# Task 1 - Third-Order Letter Approximation Model

## Introduction

A trigram model will be created based on five English books in this notebook(trigrams.ipynb). The five English books that will be used for this task are:

1. The Great Gatsby by F. Scott Fitzgerald
2. The Odyssey by Homer
3. Sense and Sensibility by Jane Austen
4. The Tempest by William Shakespeare
5. The Sign of the Four by Arthur Conan Doyle

The steps that are involved during this process is: 

1. All characters except ASCII letters(both uppercase and lowercase), spaces and full stops will be removed

2. All letters will be changed to uppercase

3. A trigram model will be created which will count the amount of times each sequence of three characters(each trigram) emerges


The final outcome is a dictionary that links each book with its corresponding trigram frequency model.










## Setting Up Imports and Constants

1. The os module is beneficial because methods that interact with the operating system are provided for example managing directories and files

2. The defaultdict is known as a container in Python and in the collections module, the defaultdict is defined.

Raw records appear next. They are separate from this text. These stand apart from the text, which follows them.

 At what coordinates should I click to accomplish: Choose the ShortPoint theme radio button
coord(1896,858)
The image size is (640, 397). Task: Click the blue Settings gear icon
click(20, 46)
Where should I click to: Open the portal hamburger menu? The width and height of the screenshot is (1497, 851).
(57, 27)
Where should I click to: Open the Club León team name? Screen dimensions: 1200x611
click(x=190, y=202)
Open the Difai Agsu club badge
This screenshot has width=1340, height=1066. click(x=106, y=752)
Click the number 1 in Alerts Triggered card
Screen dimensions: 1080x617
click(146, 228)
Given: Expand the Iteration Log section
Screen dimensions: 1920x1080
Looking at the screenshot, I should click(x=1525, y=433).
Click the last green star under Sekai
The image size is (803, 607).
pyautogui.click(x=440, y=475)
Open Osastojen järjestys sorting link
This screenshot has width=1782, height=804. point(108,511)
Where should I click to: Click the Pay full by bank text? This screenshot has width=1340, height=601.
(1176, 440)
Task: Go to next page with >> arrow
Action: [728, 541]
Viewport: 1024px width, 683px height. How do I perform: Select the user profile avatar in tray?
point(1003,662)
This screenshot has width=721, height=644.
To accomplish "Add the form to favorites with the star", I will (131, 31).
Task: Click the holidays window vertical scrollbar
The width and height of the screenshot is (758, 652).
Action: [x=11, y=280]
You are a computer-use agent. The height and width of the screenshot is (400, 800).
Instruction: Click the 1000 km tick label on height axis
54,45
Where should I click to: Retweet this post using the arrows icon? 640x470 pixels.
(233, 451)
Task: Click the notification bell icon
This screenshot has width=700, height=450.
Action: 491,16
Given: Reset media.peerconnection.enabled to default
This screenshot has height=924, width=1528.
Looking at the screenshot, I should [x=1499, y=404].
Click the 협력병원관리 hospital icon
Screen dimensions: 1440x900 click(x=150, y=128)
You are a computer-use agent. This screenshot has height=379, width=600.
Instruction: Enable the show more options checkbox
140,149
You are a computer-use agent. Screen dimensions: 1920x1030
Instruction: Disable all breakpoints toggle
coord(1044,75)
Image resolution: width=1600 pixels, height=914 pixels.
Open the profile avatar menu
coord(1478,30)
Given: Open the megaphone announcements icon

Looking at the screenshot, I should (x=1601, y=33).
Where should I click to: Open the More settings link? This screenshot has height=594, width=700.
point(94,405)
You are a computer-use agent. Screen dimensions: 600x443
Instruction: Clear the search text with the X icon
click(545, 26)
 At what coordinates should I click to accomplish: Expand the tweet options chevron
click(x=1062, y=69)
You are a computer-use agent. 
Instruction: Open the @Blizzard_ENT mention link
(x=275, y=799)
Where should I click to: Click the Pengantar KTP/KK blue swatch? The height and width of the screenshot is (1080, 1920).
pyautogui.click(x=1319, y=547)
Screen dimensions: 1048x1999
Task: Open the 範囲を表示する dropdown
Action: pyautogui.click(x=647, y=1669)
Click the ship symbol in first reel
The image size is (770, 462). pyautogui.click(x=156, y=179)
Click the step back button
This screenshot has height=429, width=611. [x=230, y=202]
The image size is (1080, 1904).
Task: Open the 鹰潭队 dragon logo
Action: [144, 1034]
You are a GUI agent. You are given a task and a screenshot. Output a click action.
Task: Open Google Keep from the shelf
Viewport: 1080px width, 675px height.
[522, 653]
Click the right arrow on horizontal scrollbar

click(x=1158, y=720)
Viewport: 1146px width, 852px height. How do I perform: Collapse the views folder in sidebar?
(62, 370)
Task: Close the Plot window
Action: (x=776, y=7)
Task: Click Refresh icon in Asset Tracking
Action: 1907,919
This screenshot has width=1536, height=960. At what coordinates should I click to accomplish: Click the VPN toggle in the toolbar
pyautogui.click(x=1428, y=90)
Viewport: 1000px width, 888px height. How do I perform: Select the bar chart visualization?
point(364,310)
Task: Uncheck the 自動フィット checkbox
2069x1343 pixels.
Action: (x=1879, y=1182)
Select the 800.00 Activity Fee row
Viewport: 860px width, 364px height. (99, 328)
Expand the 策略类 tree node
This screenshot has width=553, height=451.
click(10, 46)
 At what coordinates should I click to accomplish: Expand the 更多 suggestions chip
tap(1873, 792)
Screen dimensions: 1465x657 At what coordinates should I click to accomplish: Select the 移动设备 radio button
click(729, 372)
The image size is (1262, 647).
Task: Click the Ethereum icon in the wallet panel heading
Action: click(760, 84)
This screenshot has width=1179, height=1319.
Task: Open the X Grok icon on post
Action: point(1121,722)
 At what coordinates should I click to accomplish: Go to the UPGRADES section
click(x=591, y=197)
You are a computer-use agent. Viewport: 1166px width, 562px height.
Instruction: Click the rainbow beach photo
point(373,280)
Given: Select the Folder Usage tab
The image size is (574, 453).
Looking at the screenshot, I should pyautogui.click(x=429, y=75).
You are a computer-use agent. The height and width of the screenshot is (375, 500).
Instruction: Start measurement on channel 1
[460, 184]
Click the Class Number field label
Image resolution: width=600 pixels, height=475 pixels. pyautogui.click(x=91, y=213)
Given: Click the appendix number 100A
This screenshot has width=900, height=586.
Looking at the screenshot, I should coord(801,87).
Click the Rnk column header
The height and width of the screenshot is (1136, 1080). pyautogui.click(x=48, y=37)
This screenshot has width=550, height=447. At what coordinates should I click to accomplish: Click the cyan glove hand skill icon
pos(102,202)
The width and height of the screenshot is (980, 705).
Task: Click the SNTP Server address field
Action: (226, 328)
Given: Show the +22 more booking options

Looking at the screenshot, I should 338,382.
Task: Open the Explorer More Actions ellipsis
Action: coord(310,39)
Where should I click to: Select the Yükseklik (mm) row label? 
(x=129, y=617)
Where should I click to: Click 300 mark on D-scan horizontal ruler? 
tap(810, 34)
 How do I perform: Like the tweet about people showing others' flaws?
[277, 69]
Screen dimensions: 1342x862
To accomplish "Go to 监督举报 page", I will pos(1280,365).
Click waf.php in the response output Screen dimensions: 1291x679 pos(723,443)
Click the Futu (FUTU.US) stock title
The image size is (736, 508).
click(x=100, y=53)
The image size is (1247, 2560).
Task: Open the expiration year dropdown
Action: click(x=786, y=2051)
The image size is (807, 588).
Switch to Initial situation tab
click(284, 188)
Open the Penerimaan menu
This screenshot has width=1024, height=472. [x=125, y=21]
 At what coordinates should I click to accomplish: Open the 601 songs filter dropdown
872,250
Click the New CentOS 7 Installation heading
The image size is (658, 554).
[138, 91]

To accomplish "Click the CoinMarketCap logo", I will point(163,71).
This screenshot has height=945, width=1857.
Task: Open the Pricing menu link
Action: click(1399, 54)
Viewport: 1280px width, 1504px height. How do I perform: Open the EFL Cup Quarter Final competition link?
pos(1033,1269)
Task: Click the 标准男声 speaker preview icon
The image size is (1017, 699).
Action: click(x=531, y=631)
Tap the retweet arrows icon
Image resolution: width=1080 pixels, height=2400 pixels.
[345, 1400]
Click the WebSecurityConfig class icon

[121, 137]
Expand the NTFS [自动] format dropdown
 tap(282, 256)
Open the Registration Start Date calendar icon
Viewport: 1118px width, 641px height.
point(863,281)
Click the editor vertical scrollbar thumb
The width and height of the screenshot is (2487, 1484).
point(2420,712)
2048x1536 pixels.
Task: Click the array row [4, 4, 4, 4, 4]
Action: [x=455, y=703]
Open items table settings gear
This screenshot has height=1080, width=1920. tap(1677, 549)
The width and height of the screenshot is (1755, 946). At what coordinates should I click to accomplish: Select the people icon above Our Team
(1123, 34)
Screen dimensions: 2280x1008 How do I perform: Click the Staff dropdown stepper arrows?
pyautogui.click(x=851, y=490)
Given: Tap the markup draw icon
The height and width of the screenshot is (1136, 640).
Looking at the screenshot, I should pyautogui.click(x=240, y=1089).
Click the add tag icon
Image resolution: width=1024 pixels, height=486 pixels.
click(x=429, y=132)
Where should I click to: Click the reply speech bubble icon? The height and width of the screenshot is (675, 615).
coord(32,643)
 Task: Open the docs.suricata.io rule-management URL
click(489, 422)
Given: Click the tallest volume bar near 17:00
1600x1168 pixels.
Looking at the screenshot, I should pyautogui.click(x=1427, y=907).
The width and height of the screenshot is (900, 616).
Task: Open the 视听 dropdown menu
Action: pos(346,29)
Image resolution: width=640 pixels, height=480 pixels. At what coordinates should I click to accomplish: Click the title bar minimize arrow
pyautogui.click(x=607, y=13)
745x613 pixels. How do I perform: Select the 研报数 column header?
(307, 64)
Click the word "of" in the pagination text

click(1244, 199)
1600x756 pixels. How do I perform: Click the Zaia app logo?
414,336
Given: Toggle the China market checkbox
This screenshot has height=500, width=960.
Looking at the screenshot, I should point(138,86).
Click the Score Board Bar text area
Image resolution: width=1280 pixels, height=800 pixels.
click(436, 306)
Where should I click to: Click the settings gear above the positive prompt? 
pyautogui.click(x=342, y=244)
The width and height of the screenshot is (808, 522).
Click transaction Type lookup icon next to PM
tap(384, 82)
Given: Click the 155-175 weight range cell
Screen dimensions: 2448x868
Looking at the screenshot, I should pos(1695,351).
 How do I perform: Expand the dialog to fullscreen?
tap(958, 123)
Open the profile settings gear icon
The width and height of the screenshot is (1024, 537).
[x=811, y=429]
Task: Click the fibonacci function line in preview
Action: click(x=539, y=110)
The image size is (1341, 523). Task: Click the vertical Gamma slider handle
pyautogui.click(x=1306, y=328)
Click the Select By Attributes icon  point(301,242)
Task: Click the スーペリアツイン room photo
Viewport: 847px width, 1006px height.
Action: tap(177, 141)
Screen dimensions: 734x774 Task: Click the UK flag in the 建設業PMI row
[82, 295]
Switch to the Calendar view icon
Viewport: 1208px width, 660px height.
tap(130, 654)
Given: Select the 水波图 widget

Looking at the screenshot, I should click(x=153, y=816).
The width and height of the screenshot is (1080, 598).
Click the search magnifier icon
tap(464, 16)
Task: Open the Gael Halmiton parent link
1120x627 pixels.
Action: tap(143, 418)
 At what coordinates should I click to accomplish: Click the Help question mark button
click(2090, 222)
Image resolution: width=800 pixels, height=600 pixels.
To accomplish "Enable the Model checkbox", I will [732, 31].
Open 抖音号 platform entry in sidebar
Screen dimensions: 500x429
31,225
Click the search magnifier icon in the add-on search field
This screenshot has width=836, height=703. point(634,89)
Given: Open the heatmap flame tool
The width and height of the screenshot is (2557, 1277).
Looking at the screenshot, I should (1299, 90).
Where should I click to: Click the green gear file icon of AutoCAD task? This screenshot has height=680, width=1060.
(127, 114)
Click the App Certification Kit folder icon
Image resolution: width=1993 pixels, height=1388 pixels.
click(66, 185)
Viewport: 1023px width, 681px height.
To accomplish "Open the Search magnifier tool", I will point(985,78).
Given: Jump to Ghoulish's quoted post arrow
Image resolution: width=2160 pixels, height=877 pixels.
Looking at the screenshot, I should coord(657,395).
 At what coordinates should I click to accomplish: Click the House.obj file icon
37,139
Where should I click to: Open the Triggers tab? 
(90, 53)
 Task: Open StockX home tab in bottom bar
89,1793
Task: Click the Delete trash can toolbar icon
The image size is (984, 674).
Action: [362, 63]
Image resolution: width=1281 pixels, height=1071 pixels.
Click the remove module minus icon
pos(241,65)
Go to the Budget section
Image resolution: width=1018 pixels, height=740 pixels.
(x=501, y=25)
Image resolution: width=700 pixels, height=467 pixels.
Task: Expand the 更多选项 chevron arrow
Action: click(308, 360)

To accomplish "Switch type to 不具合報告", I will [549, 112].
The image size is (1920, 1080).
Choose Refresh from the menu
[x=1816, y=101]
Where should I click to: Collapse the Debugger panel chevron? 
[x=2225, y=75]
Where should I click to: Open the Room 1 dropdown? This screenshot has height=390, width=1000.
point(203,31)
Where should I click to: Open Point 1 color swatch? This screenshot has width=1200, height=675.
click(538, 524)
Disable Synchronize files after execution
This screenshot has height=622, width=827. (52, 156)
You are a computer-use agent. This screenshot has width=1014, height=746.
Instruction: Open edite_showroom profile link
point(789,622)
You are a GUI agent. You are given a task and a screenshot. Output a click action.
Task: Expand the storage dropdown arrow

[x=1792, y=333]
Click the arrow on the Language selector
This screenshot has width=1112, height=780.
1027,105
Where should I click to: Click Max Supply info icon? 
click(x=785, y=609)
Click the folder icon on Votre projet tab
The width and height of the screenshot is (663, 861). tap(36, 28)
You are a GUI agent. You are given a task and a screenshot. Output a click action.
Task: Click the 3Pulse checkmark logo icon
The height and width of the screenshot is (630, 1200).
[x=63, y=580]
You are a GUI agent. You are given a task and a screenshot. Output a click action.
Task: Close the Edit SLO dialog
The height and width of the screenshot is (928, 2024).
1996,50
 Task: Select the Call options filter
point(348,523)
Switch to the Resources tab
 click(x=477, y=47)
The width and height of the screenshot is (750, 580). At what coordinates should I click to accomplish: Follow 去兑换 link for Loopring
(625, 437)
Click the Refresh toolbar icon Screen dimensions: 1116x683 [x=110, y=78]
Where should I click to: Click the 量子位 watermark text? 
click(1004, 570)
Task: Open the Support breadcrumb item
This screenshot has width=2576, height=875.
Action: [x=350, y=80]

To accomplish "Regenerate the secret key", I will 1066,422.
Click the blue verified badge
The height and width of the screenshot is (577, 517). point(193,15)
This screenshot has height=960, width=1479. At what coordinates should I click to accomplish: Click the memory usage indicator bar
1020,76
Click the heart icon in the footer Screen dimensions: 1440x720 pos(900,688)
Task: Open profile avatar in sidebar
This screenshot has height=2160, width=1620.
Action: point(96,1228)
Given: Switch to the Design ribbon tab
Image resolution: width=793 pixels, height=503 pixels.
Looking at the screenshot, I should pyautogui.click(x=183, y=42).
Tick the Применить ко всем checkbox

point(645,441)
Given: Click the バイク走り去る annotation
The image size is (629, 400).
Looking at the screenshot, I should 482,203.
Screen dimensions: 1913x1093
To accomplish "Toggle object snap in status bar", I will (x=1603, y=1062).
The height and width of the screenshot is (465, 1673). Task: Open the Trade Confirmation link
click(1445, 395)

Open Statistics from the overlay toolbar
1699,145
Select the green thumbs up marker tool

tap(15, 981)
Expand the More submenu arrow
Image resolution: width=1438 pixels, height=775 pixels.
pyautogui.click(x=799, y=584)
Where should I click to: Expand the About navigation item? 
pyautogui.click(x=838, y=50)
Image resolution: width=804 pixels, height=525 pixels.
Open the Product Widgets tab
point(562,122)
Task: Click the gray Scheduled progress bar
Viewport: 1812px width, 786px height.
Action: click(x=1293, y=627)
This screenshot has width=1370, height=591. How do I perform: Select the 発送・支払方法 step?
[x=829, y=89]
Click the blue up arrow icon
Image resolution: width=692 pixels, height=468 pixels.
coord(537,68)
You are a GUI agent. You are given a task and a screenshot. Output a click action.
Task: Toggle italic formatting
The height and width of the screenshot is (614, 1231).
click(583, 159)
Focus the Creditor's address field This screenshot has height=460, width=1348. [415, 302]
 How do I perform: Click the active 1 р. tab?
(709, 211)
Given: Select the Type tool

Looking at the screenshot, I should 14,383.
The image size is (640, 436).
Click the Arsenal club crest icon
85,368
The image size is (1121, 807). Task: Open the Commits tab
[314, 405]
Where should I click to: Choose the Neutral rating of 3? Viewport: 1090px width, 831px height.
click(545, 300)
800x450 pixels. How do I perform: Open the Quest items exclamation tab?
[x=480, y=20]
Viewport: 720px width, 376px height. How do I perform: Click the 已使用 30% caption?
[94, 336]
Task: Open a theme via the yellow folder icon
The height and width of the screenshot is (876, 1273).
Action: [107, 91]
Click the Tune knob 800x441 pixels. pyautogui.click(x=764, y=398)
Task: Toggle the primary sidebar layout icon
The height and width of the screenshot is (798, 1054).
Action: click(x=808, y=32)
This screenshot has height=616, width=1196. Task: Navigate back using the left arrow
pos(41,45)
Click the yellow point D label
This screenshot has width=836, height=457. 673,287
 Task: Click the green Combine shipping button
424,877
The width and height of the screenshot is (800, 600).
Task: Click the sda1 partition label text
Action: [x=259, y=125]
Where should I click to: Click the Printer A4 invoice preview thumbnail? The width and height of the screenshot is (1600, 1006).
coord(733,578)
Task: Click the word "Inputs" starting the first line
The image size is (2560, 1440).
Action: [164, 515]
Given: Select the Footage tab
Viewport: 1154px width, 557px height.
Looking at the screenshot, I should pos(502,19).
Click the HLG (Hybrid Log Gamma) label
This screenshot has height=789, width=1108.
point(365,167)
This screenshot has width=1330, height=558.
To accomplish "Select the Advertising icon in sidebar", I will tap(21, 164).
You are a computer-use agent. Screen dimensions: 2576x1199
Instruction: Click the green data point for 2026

The defaultdict is useful for assigning a default value automatically to a key that is non-existent in the dictionary. This is advantageous for counting the amount of times each trigram appears; without manually having to verify if keys are present.

3. The BOOKS_DIRECTORY Constant is utilized to indicate the folder that is storing the books 



In [None]:
import os
from collections import defaultdict

BOOKS_DIRECTORY = "books/" 

## Cleaning Text 

1. The text is preprocessed as a way of removing unnecessary characters by the  clean_book_text function.
   
2. This makes sure that only full stops, spaces and letters remain in the text.
   
3. All letters in the cleaned text are changed to uppercase to maintain consistency.






In [None]:
def clean_book_text(book_title):
    book_file_path = os.path.join(BOOKS_DIRECTORY, book_title)
    try:
        with open(book_file_path, 'r', encoding='utf-8' as file:
            book_text = file.read()

            book_text = ''.join(character if character.isalpha() or character == ' ' or char == '.' else '' for character in book_text)
            return book_text.upper()
    except FileNotFoundError:
        print(f"Error: Sorry the file {book_title} was not found in the directory!")
        return None

## Creating Trigrams
Sequences of three consecutive characters which are also known as trigrams from the preprocessed text is extracted by the create_trigrams function. A dictionary is utilized to track the frequency of each trigram.

In [4]:
def create_trigrams(book_text):
    trigram_frequencies = defaultdict(int)
    for i in range(len(book_text) - 2):
        trigram = book_text[i:i+3]
        trigram_frequencies[trigram] += 1
        return trigram_frequencies